To find the foci, we first need to calculate the value of $$c$$, which represents the distance from the center to each focus. This is done using the relationship $$c^{2} = a^{2} - b^{2}$$.

$$c^{2} = 16 - 9 = 7$$

$$c = \sqrt{7}$$

Since the major axis is vertical, the foci are located at $$(h, k \pm c)$$. We substitute the values of $$h$$, $$k$$, and $$c$$ to find the coordinates of the foci.

$$F_1 = (-3, -1 + \sqrt{7})$$

$$F_2 = (-3, -1 - \sqrt{7})$$

The foci of the ellipse are $$(-3, -1 + \sqrt{7})$$ and $$(-3, -1 - \sqrt{7})$$.

**step6 Describe How to Sketch the Ellipse**

To sketch the ellipse, we need to plot the center, vertices, and the endpoints of the minor axis (co-vertices). The co-vertices are located at $$(h \pm b, k)$$.
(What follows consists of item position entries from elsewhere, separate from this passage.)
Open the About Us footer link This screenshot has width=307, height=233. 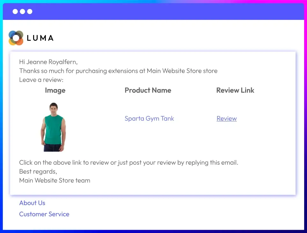[32, 203]
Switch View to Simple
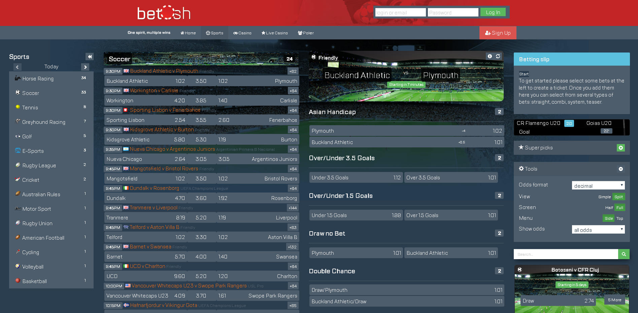638x313 pixels. click(604, 197)
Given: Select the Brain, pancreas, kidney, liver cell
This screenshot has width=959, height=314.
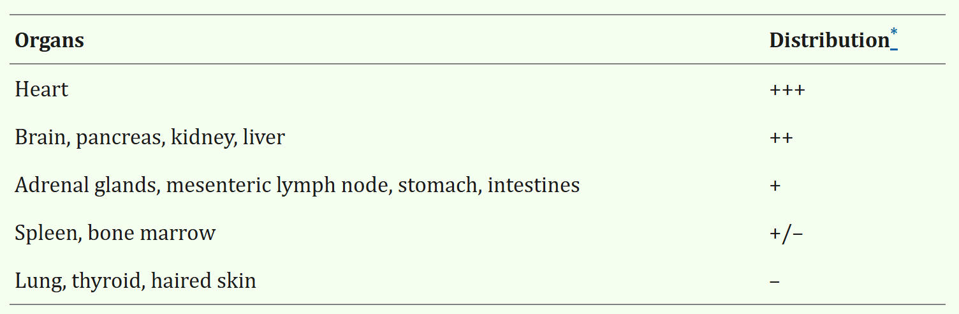Looking at the screenshot, I should coord(150,137).
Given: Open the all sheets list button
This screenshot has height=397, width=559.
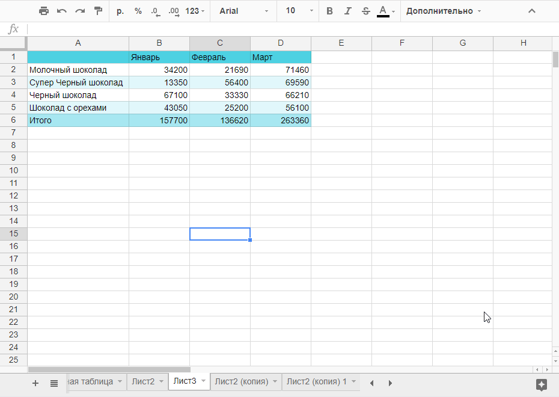Looking at the screenshot, I should (54, 383).
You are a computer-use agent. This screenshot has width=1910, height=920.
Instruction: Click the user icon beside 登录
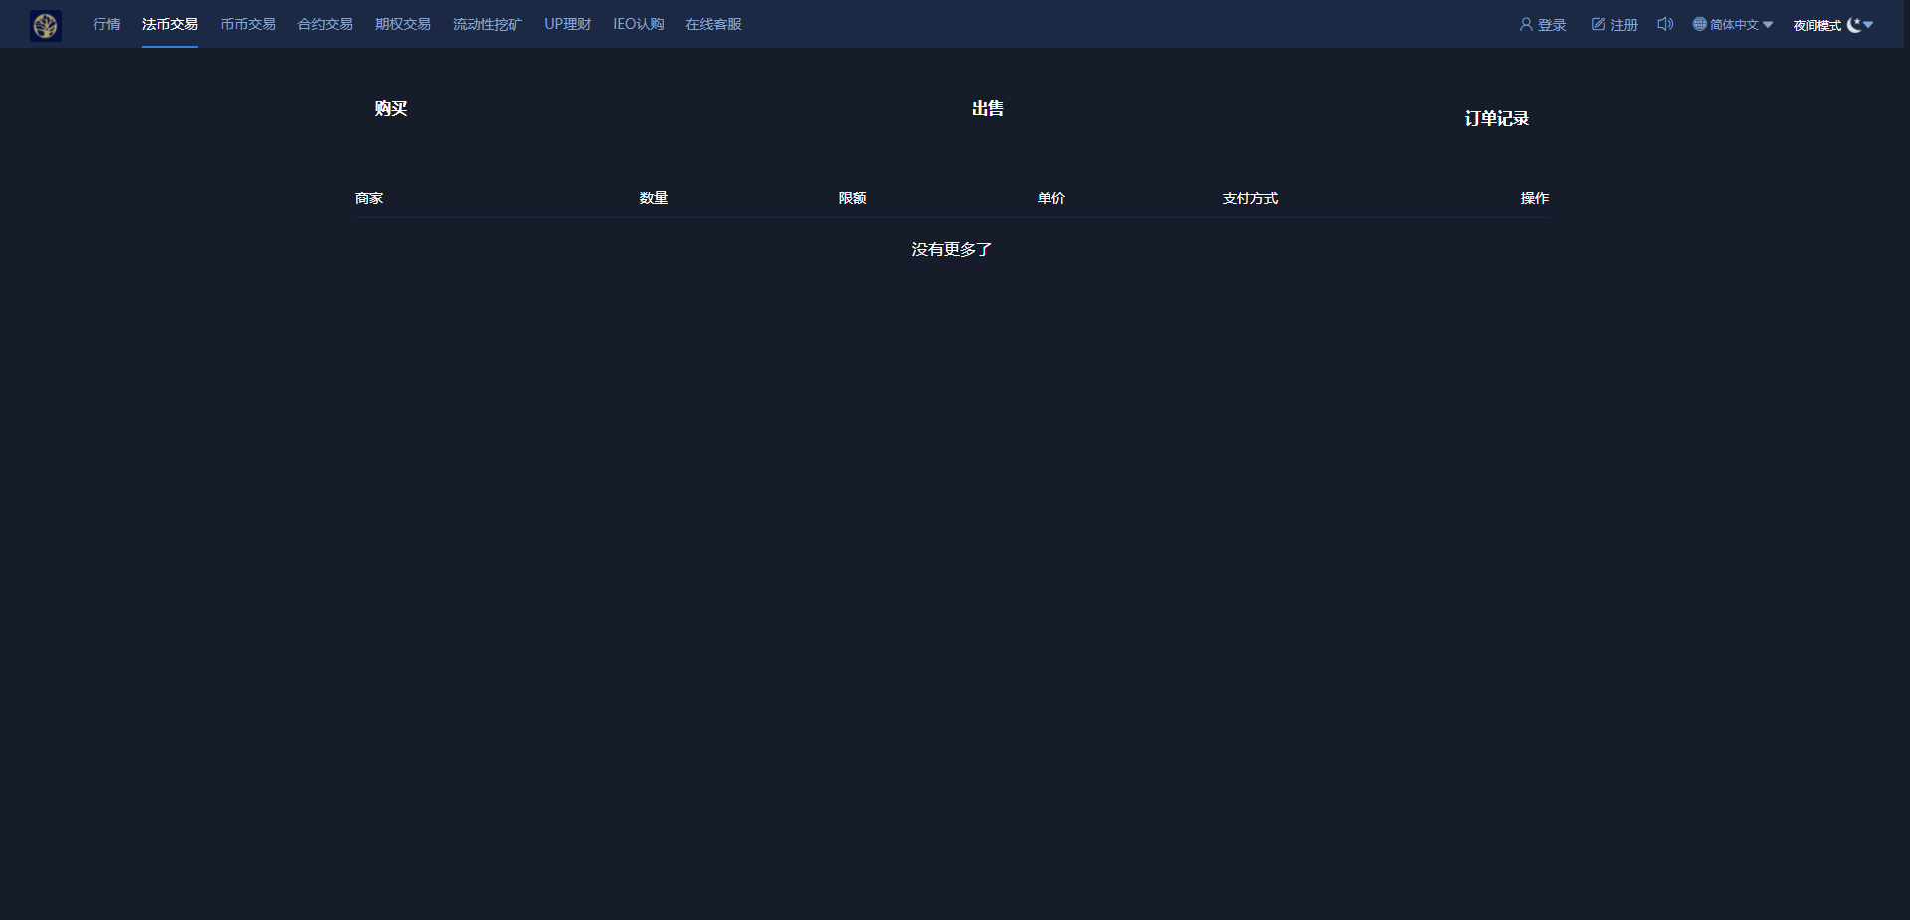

$$C_1 = (-3 + 3, -1) = (0, -1)$$

$$C_2 = (-3 - 3, -1) = (-6, -1)$$

1. Plot the center at $$(-3, -1)$$.
2. Plot the two vertices at $$(-3, 3)$$ and $$(-3, -5)$$.
3. Plot the two co-vertices at $$(0, -1)$$ and $$(-6, -1)$$.
4. Draw a smooth, oval curve that passes through these four points (vertices and co-vertices) to form the ellipse. The foci, $$(-3, -1 + \sqrt{7})$$ and $$(-3, -1 - \sqrt{7})$$, would lie on the major axis, between the center and the vertices.

Alternative answer

Answer:
Center: $(-3, -1)$
Vertices: $(-3, 3)$ and $(-3, -5)$
Foci: $(-3, -1 + \sqrt{7})$ and $(-3, -1 - \sqrt{7})$
Sketch: Plot the center at $(-3, -1)$. Move 4 units up and down to get the vertices $(-3, 3)$ and $(-3, -5)$. Move 3 units left and right to get the co-vertices $(0, -1)$ and $(-6, -1)$. Draw a smooth oval shape connecting these points. The foci will be on the major axis, inside the ellipse, at about $(-3, 1.65)$ and $(-3, -3.65)$. Explain
This is a question about **understanding the parts of an ellipse equation**. We're trying to find its center, special points called vertices and foci, and imagine what it looks like.

The solving step is:

1. **Find the Center:** The standard way to write an ellipse equation is $\frac{(x-h)^{2}}{b^{2}}+\frac{(y-k)^{2}}{a^{2}}=1$ (if the tall part is up and down) or $\frac{(x-h)^{2}}{a^{2}}+\frac{(y-k)^{2}}{b^{2}}=1$ (if the wide part is left and right). Our equation is $\frac{(x+3)^{2}}{9}+\frac{(y+1)^{2}}{16}=1$.
Comparing this to the standard form, we can see that $x+3$ is like $x-h$, so $h = -3$. And $y+1$ is like $y-k$, so $k = -1$.
So, the center of our ellipse is at $(-3, -1)$. Easy peasy!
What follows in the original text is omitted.